Vast number of artefacts smuggled out of Iraq and Syria is 'something we will never halt'
Last month, IS fighters defeated Syrian government forces and overran the historic city of Palmyra
UNITED NATIONS - The United Nations is struggling to stop the trafficking of relics looted from ancient Iraqi and Syrian cities that have been over-run by militants from the self-styled Islamic State (IS) group, a UN official told Middle East Eye.
 
Edouard Planche, a heritage expert for the UN’s cultural agency, UNESCO, said the vast number of artefacts being smuggled out of Iraq and Syria was beyond the capacity of the UN, border guards and global police forces to prevent.
 
“The looting and destruction of heritage is part of the history of humanity; it is something we will never halt,” Planche told MEE on the sidelines of a UN meeting about stopping IS from making cash by plundering ancient Middle East cities.
 
“We lack adequate technical and financial means. This is an emergency situation which is new for UNESCO, which is not a humanitarian agency and is not designed to respond to emergency crisis situations, so we are redefining our goals and strategy.”
 
IS militants have taken sledgehammers to thousands of Iraqi and Syrian archaeological sites under their control. Many relics are destroyed, but others are smuggled out of the region and sold to collectors in the West, the oil-rich Gulf and other lucrative markets.   
 
Security forces in Lebanon, Jordan and Turkey carry out checks on their borders and have confiscated many items that were destined for the global market in contraband artefacts – but many more pass through undetected, said Planche.
 
“It’s difficult to give a precise amount, but we have pictures taken from the sky.
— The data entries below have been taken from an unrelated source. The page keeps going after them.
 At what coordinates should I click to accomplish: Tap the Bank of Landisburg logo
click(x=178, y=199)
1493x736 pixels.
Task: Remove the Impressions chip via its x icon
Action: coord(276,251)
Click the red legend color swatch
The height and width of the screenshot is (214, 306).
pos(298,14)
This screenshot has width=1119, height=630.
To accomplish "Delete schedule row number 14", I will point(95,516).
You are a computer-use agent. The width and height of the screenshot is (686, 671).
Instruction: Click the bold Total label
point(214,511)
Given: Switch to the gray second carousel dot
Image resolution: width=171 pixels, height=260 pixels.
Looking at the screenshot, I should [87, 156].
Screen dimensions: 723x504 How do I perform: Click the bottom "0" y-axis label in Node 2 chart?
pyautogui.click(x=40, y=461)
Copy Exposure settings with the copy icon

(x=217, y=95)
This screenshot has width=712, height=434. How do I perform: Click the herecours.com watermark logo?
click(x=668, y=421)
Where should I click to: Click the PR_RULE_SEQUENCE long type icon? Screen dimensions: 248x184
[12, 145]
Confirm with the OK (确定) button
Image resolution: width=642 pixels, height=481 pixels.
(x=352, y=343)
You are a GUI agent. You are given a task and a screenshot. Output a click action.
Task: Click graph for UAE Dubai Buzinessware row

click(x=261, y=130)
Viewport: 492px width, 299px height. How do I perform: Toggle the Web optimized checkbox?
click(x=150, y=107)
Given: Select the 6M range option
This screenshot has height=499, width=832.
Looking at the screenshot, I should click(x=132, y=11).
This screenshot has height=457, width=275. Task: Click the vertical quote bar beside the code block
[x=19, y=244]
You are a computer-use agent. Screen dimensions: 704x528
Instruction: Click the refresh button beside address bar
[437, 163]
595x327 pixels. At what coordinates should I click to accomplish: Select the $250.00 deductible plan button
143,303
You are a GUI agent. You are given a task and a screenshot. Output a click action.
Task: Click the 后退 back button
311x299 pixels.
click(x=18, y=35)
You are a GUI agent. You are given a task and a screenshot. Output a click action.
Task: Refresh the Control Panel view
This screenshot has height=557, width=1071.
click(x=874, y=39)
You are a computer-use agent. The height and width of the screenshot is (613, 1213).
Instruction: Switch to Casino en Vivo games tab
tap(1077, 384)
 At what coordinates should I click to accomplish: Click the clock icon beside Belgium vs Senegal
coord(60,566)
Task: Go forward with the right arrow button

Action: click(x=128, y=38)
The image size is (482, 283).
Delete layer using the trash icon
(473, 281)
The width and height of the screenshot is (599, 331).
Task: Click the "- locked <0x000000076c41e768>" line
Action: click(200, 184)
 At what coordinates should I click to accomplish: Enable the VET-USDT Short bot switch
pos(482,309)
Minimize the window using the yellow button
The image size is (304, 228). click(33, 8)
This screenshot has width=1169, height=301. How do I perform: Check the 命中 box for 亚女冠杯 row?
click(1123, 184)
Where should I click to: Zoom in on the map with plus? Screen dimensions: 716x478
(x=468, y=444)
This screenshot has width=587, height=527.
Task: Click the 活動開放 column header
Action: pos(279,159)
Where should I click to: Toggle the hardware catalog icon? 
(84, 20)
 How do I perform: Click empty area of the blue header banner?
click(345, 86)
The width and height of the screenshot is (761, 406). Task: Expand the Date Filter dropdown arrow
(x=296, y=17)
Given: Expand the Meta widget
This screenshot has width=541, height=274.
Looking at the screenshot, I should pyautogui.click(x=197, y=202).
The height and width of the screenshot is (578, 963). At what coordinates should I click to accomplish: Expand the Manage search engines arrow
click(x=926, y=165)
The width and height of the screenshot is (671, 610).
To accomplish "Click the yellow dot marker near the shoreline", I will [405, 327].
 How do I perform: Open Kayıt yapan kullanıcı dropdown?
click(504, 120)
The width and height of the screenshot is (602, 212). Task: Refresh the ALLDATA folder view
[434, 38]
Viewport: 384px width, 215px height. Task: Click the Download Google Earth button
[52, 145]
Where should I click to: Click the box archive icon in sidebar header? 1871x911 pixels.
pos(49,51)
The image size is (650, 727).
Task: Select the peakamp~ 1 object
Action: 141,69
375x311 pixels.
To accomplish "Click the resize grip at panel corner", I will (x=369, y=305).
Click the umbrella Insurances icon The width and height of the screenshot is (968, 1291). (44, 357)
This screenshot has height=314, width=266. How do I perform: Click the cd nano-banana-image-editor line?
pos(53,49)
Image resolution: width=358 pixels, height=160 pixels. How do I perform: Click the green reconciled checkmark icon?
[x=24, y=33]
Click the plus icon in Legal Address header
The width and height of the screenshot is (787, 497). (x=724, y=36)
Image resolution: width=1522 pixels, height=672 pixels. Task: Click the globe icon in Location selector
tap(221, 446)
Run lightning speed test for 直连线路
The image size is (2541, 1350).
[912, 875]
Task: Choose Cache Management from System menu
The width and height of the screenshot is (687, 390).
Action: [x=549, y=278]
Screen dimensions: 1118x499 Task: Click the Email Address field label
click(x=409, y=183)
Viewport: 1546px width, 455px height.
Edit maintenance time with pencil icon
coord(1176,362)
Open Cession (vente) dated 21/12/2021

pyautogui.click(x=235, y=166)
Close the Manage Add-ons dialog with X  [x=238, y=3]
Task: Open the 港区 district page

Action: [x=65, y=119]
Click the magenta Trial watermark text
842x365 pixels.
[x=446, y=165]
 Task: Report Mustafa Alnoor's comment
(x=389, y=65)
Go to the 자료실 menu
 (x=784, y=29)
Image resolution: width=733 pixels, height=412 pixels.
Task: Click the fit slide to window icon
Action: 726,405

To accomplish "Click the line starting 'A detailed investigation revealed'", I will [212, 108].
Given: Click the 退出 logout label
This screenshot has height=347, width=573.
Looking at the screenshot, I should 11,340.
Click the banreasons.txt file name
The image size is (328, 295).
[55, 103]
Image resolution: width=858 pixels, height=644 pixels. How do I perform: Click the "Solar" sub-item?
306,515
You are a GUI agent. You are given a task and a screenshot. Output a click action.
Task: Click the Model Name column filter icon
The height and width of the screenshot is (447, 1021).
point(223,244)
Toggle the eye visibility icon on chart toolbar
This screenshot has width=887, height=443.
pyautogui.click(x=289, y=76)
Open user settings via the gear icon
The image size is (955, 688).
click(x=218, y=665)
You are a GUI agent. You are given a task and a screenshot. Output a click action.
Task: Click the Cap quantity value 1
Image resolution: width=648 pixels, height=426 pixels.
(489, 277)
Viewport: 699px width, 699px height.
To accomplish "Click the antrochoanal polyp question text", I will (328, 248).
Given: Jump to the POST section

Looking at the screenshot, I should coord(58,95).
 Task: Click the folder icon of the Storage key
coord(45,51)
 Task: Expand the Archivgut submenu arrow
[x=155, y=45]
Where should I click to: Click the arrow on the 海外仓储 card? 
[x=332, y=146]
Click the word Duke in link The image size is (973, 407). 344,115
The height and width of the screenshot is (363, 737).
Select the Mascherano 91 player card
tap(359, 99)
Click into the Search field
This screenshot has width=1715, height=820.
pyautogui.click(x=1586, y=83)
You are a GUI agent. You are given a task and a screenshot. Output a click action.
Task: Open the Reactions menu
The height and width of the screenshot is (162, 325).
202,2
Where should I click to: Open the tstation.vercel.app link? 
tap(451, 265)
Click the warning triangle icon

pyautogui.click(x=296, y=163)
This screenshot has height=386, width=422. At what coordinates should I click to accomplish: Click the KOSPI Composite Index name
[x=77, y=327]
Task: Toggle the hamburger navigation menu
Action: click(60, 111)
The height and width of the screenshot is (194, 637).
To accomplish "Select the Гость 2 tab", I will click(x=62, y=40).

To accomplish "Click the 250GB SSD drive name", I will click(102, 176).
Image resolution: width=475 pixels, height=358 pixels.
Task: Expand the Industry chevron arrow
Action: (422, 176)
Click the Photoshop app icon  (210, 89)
When you see the number of holes and damage at archaeological sites, such as Palmyra and Dura-Europos, thousands of objects have been illegally excavated and stolen,” he told MEE.
 
“Small pieces, coins, small artefacts. Some are only worth $50, but if you multiply this by the thousands and thousands of items that we estimate have been taken, then this adds up to a lot of money.”
 
The UN also struggles to calculate how much IS pockets from trading antiquities via smugglers, drug gangs and people-trafficking rings before being they reach buyers in antique stores, auction houses and online trading sites, Planche said.
 
According to Emmanuel Roux, head of the New York office of Interpol, a global police cooperation body, IS makes some $100 million each year from ransoms, oil sales, relic racketeering and other illicit schemes to fund its caliphate-building enterprise.
 
“But it’s very difficult to give exact numbers for how much artefacts make up of this overall amount,” he told MEE.
 
Deborah Lehr, chairman of the Capitol Archaeological Institute at The George Washington University, said the global contraband relic trade is worth “billions and billions of dollars”. The black market in antiquities during Egypt’s revolution netted at least $3 billion, she said.
 
Last month, IS fighters defeated Syrian government forces and overran the historic city of Palmyra, which is built alongside the remains of an oasis civilisation whose colonnaded streets, theatre and temple have stood for 2,000 years.
 
During meetings at UN headquarters this week, Jordan’s UN ambassador, Dina Kawar, called for a “human shield” to protect Palmyra’s historic sites from the Islamist militiamen, but did not give further details about her plan.
 
“Every day I wake up and say: ‘They're in Palmyra’; and every day I wish we had some way to have some human shield to protect all these sites, because it is so sad to see how they are destroying it,” she told diplomats.
 
With ever-more heritage losses from IS-held territory, Italy has called for a UN force modelled on the world body’s blue-helmet wearing peacekeepers. Others propose a group called Archaeologists Without Borders, modelled on a medical charity.